With the string "computer" as the filter, copy each matching line from the records.

---------- Stored data

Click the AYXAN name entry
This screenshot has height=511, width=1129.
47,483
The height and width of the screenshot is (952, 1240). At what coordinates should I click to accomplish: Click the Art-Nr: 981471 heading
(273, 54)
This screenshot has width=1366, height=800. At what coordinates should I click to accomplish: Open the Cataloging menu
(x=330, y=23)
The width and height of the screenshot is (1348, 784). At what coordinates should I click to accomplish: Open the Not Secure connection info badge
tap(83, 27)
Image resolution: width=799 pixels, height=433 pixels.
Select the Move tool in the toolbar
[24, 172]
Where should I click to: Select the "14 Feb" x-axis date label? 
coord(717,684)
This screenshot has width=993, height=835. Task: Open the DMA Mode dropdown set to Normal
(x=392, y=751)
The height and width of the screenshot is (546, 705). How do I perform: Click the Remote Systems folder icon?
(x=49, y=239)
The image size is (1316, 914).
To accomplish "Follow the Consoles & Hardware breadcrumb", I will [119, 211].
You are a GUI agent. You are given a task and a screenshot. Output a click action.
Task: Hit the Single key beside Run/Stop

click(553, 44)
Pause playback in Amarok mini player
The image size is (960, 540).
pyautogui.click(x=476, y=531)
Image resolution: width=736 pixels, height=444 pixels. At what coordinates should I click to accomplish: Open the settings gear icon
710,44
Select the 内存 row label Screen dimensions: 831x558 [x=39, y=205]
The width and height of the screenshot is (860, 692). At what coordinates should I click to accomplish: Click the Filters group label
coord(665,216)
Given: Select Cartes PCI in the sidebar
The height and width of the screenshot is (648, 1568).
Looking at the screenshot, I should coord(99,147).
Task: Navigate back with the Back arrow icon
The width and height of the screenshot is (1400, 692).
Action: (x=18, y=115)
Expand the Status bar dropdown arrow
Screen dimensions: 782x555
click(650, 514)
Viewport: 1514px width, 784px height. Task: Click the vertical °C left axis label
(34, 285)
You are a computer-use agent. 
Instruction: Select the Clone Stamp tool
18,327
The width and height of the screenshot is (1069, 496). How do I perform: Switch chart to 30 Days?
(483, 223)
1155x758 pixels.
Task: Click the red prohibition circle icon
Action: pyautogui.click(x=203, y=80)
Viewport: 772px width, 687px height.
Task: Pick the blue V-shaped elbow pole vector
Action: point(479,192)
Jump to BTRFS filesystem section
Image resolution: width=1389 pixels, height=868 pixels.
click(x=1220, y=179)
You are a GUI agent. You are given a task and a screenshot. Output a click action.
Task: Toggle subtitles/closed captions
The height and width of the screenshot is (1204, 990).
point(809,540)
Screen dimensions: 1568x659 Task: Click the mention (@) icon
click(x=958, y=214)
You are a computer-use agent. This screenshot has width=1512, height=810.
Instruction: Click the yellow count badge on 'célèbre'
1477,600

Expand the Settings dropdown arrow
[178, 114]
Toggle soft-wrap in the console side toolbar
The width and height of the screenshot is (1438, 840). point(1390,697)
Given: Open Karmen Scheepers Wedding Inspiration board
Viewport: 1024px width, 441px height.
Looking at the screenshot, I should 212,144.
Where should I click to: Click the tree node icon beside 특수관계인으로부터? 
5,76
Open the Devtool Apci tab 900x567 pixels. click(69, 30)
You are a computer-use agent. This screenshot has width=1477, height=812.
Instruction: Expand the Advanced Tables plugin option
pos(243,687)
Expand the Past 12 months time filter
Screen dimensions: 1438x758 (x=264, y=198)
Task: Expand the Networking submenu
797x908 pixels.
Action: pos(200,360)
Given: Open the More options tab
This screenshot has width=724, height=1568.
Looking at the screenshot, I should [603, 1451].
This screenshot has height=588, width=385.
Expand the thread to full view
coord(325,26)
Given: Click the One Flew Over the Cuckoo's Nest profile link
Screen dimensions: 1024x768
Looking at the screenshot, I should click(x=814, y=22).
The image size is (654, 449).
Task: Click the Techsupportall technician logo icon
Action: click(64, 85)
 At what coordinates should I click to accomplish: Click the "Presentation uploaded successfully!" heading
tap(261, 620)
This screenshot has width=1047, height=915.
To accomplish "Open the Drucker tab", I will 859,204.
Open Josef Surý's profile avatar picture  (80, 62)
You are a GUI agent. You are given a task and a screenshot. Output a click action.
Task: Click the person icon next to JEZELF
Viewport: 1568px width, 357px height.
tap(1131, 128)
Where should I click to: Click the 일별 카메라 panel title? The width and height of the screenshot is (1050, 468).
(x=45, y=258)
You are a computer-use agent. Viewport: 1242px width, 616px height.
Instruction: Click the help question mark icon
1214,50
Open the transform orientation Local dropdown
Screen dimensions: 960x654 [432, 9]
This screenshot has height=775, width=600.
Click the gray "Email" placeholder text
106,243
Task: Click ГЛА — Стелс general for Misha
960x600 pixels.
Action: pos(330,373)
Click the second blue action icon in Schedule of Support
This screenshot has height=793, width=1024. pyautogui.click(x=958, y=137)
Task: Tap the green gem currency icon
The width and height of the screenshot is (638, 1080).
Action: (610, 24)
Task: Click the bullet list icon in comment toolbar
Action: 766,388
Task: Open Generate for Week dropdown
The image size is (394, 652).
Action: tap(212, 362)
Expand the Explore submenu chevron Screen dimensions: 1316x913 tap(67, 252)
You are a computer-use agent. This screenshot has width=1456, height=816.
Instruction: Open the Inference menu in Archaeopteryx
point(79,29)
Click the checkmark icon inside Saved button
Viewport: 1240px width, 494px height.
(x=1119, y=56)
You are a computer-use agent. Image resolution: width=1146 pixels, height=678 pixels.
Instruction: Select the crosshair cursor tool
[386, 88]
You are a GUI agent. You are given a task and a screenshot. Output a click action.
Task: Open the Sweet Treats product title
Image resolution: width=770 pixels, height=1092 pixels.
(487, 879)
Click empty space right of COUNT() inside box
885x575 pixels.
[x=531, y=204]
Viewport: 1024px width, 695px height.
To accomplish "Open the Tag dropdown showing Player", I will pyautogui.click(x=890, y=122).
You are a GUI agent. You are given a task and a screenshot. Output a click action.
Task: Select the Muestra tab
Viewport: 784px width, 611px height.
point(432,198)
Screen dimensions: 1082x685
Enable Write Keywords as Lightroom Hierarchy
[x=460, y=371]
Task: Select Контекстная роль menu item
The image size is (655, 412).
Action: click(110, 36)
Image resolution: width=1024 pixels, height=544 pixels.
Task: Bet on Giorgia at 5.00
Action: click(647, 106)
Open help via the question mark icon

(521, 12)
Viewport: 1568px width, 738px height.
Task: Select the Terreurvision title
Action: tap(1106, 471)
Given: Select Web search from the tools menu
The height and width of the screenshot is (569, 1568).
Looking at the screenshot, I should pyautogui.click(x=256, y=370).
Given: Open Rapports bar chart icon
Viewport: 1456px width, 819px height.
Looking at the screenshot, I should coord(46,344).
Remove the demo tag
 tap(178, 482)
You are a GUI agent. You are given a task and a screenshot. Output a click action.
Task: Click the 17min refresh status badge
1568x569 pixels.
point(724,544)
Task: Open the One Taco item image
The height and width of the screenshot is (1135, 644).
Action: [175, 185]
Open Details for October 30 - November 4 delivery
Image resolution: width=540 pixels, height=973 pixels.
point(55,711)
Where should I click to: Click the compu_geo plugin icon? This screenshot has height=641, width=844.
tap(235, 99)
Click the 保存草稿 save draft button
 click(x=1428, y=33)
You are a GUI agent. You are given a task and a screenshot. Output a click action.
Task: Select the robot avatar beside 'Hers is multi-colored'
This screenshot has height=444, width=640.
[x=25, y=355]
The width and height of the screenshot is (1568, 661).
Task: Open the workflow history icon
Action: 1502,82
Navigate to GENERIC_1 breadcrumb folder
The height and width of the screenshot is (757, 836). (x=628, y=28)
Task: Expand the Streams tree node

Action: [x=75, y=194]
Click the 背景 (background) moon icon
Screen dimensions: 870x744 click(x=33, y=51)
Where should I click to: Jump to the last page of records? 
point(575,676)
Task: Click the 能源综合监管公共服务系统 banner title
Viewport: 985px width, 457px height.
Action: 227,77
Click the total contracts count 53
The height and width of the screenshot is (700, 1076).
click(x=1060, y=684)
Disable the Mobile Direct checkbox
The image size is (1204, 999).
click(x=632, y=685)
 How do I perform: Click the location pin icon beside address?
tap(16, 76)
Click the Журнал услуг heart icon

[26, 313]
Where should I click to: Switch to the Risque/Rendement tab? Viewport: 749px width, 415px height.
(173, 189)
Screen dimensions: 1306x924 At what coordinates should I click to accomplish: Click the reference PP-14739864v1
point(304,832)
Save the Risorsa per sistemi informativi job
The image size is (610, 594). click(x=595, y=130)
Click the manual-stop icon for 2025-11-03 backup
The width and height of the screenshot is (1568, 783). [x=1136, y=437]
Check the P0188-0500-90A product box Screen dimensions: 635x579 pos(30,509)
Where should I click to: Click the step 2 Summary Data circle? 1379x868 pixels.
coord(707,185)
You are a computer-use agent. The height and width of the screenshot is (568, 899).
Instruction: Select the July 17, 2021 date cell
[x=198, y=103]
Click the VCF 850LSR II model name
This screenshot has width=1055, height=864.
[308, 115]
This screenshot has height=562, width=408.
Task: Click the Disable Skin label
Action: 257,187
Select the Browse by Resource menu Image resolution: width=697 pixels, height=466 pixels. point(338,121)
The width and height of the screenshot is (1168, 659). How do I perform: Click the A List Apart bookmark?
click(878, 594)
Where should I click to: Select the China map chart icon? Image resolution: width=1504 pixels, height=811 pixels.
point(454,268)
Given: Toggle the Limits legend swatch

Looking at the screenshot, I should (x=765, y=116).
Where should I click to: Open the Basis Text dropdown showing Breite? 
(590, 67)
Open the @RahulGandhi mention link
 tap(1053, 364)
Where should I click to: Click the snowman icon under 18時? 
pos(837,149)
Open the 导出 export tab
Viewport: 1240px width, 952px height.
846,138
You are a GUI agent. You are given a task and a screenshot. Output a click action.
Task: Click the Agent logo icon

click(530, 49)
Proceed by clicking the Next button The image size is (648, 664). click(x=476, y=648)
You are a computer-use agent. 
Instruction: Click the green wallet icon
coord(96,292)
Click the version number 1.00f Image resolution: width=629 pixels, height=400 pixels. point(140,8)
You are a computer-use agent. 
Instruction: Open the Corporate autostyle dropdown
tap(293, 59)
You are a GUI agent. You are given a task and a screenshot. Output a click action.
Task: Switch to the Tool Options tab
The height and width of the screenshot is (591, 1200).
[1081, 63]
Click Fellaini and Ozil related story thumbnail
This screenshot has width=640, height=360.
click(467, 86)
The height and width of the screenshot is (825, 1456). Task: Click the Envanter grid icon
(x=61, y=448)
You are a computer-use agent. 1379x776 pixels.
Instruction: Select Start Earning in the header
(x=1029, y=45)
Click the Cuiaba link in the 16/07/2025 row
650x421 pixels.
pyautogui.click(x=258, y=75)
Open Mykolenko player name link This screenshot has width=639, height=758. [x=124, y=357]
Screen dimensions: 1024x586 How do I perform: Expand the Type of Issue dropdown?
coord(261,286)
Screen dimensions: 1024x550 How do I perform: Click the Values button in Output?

--------------------

◆ Response area ◆
You are a computer-use agent. 
You are a computer-use agent. This screenshot has width=1512, height=810.
You are a computer-use agent. This screenshot has width=1477, height=812.
You are a computer-use agent. Viewport: 1242px width, 616px height.
You are a computer-use agent. This screenshot has width=1456, height=816.
You are a computer-use agent. Image resolution: width=1146 pixels, height=678 pixels.
You are a computer-use agent. The height and width of the screenshot is (568, 899).
You are a computer-use agent. 
You are a computer-use agent. 
You are a computer-use agent. 1379x776 pixels.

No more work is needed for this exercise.